Okay, okay. I'm giving in to my throngs of admirers who are constantly asking for my personal thoughts on all things political, economic, or financial. All zero of you. I've decided to start a feature on our blog called
The Ramble that will pop up whenever I decide I've got something to say. I tried to let this blog be a safe place where you could just hear about our family, but I just can't help myself. So, now you've all been given fair warning, and you're free to avoid
The Ramble guilt-free. I promise it won't hurt my feelings. If you do read, though, I always love to hear comments! Alright, let's get on with it; here's the first edition of
The Ramble:
Today, I just wanted to throw out a scatter-shot of thoughts revolving around the current state of the world. As everyone knows, the U.S. economy is pretty much a mess right now. There are a lot of scary stats out there that demonstrate just how bad things are (e.g. take a look at stocks from this past week), but for me I tend to focus on employment because jobs are at the core of every economy.
Here's one that I saw the other day that shows that the length of unemployment for the average unemployed worker is currently double the next highest peak ON RECORD. Here's another one (
source) that shows that employment is going to take a long, long time to recover, as compared to past recessions:
When I see charts like these, I have to think that this is not a normal recession. "Well, duh," you're thinking, "I don't need a Ph.D. to know that." Okay, so this obviously isn't normal. But a key point is that this isn't just a recession on steroids, either. I tend to agree with
Ken Rogoff (a really smart macroeconomist) who is arguing that we should be calling this the "Great Contraction," not the "Great Recession." You really should read his article that I've linked to, but if you're not going to, the gist is that a recession is just a temporary slow-down in employment and production but a contraction happens when whole countries get over-indebted. When I say "whole countries," I mean just that: the people, the businesses, and the government itself. Unraveling all of that debt is a slow process, so it takes much longer for the economy to bounce back than in a typical recession. The last Great Contraction was--you guessed it--the Great Depression. And while we're far from Great-Depression bad, things aren't looking too good either.
Why does this distinction matter? Because understanding what the problem is can lead to much better solutions. You might think you have really bad heartburn, but if you really have gallstones, all of those antacids aren't going to help much. Similarly, if you treat a contraction with recession medicine, you're not going to get the expected results. For this reason, the Fed and the Government have been consistently surprised at how slowly the recovery is developing. They have been expecting their medicine to take instant effect, when in reality they're not treating the right problem. We need to do something to reduce the total amount of debt in the economy much more than we need stimulus or quantitative easing.
Anyway, my real point in all of this is that we should all expect the economy to recover very slowly. There's no way around it, really. Paying back the huge amount of debt that we accumulated over the past 10 years is going to take a while, and until we're out from underneath that overhang we're not going to see strong growth in the economy. And remember, when I say we, I really do mean all of us. Regular consumers have way too much debt, along with many business and the government. The good news is that both businesses and consumers are taking steps in the right direction: saving is way up, and debt is way down since 2007.
The bad news, of course, is that the government appears set on incurring more debt. Now, before I berate Congress and Obama, let me say this very clearly: we all love sticking the blame on the government, and we usually go too far. To be honest, the government (especially the President) doesn't have as much influence over the economy as most people think. In addition, remember that we are the ones that voted them in!

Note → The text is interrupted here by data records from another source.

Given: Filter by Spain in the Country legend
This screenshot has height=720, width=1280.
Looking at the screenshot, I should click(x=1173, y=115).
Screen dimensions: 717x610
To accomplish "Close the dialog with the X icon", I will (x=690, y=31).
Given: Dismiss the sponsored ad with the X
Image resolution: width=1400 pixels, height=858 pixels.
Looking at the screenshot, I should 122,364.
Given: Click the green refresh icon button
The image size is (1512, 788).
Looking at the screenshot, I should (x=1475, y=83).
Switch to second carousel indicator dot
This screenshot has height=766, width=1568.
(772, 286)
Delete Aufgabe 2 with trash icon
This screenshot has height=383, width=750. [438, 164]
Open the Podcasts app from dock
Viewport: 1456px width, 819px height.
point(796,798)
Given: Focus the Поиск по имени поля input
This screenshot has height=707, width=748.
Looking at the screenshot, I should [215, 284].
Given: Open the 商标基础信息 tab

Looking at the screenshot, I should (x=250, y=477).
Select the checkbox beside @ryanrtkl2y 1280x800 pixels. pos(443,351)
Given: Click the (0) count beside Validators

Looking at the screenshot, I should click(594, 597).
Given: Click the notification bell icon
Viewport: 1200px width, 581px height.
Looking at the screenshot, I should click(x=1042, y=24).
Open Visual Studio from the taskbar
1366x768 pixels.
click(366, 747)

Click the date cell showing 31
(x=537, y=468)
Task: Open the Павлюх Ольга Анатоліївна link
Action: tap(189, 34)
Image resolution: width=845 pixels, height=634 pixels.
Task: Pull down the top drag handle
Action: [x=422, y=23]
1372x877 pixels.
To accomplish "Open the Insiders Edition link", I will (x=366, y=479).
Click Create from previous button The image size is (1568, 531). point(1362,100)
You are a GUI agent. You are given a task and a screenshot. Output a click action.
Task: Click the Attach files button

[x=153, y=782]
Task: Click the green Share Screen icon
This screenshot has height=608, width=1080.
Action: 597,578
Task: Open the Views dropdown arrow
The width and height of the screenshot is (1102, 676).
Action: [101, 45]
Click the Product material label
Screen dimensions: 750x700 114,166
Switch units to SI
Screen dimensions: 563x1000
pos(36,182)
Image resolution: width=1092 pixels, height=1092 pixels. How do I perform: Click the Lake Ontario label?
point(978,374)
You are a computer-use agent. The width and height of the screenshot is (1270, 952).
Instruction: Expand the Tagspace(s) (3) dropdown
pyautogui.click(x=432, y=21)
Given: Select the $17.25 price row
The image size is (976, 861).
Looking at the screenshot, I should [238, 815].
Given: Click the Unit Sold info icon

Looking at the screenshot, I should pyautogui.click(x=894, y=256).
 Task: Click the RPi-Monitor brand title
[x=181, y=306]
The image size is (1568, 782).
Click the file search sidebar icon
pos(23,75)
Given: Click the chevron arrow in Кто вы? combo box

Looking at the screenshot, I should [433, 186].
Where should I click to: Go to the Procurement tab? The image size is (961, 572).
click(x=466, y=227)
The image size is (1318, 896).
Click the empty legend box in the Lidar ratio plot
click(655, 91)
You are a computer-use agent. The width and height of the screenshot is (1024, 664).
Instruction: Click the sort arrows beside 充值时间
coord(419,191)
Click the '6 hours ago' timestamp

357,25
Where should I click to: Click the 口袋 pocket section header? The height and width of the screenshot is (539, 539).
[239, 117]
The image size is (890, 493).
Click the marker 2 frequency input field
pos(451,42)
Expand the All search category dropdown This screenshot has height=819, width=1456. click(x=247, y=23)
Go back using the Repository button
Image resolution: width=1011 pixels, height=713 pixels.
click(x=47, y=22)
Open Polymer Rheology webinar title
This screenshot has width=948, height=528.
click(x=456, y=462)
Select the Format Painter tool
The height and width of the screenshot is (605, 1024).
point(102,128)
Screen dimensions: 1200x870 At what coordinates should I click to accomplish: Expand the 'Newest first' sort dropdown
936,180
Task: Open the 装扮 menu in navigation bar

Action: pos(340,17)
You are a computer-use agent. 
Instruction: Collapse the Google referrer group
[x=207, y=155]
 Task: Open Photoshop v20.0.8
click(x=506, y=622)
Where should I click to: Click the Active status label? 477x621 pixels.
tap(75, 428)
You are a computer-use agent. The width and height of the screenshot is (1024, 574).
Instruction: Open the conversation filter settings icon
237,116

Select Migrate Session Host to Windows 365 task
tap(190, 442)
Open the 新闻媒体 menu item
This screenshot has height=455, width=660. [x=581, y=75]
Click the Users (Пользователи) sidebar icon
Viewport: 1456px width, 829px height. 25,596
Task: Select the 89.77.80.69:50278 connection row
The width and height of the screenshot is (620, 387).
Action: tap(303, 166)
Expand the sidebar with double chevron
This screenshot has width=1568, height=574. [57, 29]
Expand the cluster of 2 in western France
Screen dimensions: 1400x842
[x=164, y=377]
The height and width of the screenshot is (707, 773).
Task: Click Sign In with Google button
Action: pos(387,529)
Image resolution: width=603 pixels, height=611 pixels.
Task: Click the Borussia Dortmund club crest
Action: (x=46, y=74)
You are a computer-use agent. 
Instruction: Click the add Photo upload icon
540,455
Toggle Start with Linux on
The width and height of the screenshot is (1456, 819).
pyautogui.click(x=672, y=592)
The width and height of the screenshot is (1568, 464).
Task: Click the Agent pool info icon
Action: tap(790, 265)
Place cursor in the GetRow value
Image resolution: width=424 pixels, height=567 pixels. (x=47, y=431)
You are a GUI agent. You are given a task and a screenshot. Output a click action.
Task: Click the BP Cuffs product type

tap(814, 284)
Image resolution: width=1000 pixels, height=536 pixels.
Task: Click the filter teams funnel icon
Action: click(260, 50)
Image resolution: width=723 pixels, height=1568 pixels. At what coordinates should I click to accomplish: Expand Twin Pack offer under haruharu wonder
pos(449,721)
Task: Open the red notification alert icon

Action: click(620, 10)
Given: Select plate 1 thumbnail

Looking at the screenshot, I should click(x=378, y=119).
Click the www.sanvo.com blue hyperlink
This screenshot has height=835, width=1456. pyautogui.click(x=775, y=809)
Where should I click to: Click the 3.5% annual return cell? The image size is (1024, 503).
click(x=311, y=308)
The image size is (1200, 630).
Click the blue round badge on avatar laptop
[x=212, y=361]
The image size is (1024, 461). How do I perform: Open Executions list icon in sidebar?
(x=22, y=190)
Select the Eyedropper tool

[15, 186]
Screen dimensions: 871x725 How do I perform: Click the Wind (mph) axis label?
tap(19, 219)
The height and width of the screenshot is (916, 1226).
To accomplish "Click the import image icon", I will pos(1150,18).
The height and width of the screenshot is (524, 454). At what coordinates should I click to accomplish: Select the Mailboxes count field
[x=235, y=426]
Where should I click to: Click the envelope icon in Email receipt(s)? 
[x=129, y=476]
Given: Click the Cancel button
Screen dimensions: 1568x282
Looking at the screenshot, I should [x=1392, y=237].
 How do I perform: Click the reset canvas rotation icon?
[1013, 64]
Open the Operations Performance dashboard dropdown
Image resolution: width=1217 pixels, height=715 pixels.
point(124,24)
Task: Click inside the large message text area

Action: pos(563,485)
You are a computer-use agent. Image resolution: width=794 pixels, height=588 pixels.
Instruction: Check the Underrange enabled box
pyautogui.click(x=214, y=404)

That being said, I'd really like to strangle most of the members of Congress for screwing up the debt ceiling deal so badly. Not raising the debt ceiling would have been both idiotic and catastrophic, making it a "must-pass" bill. Since it was apparent that the bill had to pass, I think that most of the world thought that Congress would be able to use this opportunity to really set a long-term plan that would reduce the deficit in conjunction with raising the debt limit. Instead, what do they do? Wait until the very last minute, and then pass a bill that is so vague and limited that it's unclear whether it will actually have any effect all on the deficit. And over the past couple of weeks we've seen the results: the first downgrade of US debt ever, and stock markets are down nearly 12%. Okay, so some of the market crash is a result of the disaster called Europe as well. But still, it's frustrating that they wasted such a great opportunity, and cost us billions of dollars in the process.
Okay, so here are the takeaways from today's Ramble:
- It's going to take us a while longer yet to really start to recovery economically, so plan accordingly.
- Reducing the deficit needs to happen, and we need a credible plan soon. We have three options: (1) Raise taxes, (2) Cut spending, (3) Have high inflation. I would prefer a mix of all three in moderate amounts, in all honesty. But what matters the most is that it happens, not how it happens.
- We need to vote out the ideologues in Congress who were unwilling to compromise to get a better deal done. By refusing to compromise they may have gained a bit of political ground, but they hurt the entire country in the process. I'm looking at you, Tea Party. Please leave.
What do you think? Are we in for a double-dip recession? Is the U.S. deficit a problem? Is the Tea Party really to blame? Let me know in the comments.